拓展现实技术在临床手术中的应用

Application of extended reality technology for real-time navigation in clinical operation

为了探究拓展现实技术(XR)在临床手术中的应用和发展,促进XR技术高质量辅助临床手术。本研究针对基于二维图像的微创手术导航,医生难以准确判断病灶的位置、大小和几何形状且具有潜在辐射危险等问题,使用CT数据进行三维建模,依托XR技术实现术中导航,采用改进的四元数法提升电磁定位精度,系统定位精度的误差小于2 mm;针对远程手术网络数据传输卡顿、延迟等现象,依托5G网络优化服务器GPU编程算法、视频流实时编码策略和网络设计,实现了数据传输低延迟,平均延迟小于60 ms;采用高斯分布变形模型模拟碰撞检测和组织的应力形变,实现触觉感知效果。研究表明,基于XR技术的术中导航,能够更准确地确定病灶的位置,有效地降低了手术风险,且避免了术中辐射;5G网络低延迟、高保真特性使手术中实时交互成为可能,为多终端远程协同手术提供了技术基础;将力反馈技术与XR技术结合,实现具有触感的体验,使医生能够进行深度沉浸式的术前规划和虚拟手术,提高了手术成功率,缩短医生的学习曲线。

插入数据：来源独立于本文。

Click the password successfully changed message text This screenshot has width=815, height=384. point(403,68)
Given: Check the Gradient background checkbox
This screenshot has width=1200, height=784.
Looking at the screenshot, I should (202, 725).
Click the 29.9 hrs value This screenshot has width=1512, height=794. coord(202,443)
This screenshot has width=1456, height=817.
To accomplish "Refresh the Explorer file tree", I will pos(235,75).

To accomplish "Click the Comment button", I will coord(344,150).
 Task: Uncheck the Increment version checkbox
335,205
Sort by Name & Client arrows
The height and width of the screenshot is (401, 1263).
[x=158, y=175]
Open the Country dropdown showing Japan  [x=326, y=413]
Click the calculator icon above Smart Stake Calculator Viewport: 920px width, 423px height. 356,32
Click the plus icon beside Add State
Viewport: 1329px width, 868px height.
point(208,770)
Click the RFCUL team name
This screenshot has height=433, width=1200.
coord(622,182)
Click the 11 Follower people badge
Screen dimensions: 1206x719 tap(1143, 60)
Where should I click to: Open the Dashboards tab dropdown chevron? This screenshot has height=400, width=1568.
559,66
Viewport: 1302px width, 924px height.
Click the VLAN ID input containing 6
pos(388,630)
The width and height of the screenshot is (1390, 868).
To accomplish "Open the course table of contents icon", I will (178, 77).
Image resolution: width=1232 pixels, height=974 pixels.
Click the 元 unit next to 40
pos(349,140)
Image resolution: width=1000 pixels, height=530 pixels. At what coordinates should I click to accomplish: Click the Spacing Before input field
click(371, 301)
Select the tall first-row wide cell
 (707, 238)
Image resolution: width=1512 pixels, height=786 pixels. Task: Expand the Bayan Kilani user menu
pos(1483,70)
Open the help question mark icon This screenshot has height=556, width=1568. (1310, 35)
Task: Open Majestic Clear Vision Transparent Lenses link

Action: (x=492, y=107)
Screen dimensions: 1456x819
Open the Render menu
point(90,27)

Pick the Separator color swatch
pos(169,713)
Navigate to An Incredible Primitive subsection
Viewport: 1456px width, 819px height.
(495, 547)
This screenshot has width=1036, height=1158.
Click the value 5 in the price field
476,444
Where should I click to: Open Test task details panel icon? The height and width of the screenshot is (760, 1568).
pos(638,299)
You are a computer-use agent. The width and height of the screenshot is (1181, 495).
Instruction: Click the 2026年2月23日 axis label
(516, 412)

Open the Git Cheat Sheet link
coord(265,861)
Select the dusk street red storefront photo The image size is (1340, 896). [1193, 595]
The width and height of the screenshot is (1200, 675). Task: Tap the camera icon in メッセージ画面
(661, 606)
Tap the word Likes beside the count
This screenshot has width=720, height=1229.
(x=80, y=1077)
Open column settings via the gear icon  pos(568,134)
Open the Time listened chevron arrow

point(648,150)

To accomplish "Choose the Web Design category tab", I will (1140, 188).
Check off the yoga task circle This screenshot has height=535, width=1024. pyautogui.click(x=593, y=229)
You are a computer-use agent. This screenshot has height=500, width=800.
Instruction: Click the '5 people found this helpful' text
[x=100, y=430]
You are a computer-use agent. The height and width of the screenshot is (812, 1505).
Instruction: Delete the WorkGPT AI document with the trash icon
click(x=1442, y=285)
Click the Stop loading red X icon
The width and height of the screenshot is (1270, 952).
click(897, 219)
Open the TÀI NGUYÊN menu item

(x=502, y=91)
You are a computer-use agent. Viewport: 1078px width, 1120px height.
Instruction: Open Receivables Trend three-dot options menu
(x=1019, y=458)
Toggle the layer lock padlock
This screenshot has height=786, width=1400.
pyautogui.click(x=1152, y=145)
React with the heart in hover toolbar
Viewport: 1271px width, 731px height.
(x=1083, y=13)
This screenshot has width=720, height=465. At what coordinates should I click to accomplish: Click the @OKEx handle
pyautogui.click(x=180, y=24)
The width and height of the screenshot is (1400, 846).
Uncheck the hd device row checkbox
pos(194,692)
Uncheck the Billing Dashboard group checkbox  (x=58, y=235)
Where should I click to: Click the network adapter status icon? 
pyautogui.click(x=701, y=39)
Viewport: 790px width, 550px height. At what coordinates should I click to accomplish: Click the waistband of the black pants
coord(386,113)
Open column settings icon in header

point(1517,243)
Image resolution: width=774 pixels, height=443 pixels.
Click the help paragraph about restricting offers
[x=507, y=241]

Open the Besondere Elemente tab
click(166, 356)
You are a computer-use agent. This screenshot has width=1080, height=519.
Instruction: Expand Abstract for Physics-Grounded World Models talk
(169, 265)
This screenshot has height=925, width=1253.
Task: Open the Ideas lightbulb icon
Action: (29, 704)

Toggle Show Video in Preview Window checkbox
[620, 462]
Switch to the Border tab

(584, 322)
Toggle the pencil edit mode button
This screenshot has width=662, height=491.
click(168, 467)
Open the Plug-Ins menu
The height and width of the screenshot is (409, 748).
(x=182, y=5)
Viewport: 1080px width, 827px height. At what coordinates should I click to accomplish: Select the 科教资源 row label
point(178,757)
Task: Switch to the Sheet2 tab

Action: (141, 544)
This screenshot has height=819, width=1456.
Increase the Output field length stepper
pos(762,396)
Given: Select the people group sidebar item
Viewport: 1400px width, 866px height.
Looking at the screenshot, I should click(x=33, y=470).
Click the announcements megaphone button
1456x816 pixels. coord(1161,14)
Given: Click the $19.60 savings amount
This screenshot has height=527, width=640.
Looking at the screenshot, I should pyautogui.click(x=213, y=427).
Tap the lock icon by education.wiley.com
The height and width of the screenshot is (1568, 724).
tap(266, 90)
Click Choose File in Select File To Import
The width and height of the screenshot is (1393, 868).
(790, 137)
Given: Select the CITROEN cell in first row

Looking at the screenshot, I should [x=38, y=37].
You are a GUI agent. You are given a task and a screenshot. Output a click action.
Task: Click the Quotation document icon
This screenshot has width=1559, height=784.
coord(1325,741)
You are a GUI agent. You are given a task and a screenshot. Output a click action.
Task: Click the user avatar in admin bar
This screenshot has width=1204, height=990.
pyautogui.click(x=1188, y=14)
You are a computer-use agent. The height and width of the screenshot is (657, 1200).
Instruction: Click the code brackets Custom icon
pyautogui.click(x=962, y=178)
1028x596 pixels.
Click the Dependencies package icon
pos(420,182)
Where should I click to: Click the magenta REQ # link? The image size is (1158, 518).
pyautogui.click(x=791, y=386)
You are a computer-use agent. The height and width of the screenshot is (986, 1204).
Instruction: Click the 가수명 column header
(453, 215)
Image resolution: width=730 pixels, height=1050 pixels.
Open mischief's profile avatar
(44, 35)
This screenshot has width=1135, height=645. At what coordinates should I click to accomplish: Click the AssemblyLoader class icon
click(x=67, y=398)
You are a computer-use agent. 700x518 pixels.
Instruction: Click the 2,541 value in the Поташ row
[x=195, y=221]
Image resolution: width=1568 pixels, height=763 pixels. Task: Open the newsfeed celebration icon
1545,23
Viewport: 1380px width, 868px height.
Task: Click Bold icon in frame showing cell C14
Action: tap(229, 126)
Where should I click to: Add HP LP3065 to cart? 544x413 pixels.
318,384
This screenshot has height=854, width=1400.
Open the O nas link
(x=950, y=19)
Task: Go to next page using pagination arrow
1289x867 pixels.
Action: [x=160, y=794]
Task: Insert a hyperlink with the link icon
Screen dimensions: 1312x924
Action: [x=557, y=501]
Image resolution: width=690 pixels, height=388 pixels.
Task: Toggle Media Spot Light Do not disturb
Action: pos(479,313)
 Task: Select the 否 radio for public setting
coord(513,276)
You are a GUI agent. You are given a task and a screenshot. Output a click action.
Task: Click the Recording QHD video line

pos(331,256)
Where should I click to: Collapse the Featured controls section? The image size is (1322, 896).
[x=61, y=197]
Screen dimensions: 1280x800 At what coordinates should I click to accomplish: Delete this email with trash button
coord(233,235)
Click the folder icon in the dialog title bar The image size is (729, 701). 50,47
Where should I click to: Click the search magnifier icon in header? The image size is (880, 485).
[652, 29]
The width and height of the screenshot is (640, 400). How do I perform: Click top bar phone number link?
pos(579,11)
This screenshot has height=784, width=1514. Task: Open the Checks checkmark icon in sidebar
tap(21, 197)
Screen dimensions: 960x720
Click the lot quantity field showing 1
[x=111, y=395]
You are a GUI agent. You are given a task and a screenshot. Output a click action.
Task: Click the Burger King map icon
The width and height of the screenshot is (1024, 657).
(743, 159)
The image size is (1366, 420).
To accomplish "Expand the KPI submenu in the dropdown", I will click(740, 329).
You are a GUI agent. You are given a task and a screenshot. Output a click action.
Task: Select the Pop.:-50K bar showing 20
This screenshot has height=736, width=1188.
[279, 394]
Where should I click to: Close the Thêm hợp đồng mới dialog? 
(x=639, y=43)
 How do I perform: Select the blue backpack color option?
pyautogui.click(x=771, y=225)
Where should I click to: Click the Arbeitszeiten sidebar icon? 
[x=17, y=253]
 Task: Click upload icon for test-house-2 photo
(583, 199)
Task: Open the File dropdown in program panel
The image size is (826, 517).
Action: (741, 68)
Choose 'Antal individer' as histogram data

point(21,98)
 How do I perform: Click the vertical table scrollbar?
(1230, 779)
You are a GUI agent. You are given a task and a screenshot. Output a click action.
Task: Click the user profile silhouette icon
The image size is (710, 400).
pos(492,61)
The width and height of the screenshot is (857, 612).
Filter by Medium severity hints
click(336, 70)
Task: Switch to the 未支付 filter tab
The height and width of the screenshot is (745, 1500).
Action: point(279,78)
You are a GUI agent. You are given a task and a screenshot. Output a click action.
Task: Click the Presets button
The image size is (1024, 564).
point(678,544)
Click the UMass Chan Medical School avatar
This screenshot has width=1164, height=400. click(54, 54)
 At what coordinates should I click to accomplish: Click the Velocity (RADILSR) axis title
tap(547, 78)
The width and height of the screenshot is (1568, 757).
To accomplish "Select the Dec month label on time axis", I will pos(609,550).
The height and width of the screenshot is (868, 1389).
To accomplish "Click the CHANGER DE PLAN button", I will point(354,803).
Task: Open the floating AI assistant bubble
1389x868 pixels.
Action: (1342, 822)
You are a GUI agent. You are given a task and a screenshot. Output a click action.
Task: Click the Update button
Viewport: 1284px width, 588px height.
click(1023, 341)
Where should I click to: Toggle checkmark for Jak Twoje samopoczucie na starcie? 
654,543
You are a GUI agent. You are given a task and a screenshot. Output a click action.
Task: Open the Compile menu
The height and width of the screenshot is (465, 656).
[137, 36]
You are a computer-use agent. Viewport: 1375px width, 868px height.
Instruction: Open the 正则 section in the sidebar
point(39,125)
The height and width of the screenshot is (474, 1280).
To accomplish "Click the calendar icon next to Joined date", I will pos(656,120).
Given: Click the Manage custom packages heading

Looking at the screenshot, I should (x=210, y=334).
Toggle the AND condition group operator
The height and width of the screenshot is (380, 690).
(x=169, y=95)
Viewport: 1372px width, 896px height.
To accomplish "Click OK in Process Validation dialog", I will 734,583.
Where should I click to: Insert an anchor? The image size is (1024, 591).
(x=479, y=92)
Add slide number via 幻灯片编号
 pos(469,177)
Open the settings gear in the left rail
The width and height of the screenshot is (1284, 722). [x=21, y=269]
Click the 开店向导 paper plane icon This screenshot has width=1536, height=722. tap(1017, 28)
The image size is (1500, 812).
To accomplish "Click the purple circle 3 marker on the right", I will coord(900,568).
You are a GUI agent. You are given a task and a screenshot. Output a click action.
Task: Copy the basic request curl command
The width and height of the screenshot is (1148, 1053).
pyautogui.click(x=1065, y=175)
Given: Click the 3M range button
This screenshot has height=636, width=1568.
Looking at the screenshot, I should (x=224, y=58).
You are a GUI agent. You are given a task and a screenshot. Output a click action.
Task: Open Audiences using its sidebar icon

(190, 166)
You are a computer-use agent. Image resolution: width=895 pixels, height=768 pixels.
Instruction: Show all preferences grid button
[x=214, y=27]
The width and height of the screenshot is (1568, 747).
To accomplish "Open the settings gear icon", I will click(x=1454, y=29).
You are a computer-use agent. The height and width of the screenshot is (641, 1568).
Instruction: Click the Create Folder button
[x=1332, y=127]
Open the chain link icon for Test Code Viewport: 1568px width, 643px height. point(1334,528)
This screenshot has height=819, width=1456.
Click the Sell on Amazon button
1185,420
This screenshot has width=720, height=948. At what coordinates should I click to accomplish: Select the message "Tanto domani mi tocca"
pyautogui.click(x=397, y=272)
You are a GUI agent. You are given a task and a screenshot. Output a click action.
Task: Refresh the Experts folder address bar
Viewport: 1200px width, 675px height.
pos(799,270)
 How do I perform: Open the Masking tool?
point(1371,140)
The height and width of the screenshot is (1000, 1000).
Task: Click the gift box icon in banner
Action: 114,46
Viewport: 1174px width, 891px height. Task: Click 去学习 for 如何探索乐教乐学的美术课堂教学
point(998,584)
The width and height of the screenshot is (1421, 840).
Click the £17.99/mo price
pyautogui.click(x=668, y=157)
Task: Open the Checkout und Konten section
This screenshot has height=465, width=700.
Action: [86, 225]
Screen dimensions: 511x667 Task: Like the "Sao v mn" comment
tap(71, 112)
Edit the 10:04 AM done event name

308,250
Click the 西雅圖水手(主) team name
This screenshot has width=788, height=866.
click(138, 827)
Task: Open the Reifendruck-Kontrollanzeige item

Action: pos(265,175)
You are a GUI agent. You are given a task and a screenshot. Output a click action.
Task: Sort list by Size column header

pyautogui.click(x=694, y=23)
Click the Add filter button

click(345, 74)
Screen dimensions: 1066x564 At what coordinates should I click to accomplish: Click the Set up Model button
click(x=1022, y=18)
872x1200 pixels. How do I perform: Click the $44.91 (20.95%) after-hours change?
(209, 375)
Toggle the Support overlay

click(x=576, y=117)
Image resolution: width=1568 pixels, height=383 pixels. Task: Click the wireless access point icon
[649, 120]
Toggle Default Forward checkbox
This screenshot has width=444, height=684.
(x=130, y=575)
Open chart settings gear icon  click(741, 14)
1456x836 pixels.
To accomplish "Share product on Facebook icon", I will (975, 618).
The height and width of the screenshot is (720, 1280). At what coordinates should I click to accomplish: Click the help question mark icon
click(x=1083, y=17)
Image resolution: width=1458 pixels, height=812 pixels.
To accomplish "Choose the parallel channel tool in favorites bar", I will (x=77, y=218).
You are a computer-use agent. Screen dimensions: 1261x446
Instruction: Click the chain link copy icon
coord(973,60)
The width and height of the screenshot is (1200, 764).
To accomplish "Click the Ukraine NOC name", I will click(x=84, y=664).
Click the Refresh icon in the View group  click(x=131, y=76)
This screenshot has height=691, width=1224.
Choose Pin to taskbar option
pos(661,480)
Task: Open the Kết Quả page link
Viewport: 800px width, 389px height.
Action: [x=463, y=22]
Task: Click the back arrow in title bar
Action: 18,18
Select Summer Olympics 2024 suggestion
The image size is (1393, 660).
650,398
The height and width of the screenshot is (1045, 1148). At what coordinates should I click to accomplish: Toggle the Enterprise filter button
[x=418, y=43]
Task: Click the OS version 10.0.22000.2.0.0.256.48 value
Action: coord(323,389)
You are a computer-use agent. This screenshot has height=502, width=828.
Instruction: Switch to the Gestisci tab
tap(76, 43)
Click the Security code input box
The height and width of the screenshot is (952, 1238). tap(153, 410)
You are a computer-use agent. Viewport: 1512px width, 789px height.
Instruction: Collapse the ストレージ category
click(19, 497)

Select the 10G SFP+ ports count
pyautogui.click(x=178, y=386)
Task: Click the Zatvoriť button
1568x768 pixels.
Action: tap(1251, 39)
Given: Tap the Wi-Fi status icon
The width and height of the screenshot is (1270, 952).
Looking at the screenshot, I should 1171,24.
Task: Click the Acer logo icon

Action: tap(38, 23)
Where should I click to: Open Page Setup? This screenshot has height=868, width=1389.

XR技术赋能临床手术,对提高我国临床手术领域的源头创新能力具有积极意义,对推动手术模式创新的研究具有重要价值。

Objective To explore the application of extended reality(XR) technology in clinical surgeries for improving the success rate of surgeries. Methods To assist the surgeons to better understand the location, size and geometric shape of the lesions and reduce potential radiation exposure in minimally invasive surgical navigation based on two-dimensional images,we constructed three-dimensional models based on CT data and used XR technology to achieve intraoperative navigation. An improved quaternion method was used to improve the accuracy of electromagnetic positioning, with which the system error of positioning accuracy was reduced to below 2 mm. A 5G network was used to optimize the server GPU programming algorithm, and real-time video stream coding strategy and network design were adopted to reduce data transmission jam and delay in the remote surgery network, which achieved an average delay of less than 60 ms. A Gaussian distribution deformation model was used to simulate collision detection and stress deformation of the tissues to achieve a tactile perception effect.Results and conclusion The intraoperative navigation system based on XR technology allowed more accurate determination of the location of the lesions, effectively reduced the surgical risk, and avoided the risk of intraoperative radiation exposure.The low latency and high fidelity of 5G network achieved real-time interaction during the surgery to provide a technical basis for multi-terminal remote cooperative surgery. The combination of force feedback technology and XR technology enables the surgeons to conduct deep immersion preoperative planning and virtual surgery to improve the success rate of surgery and shorten the learning curve.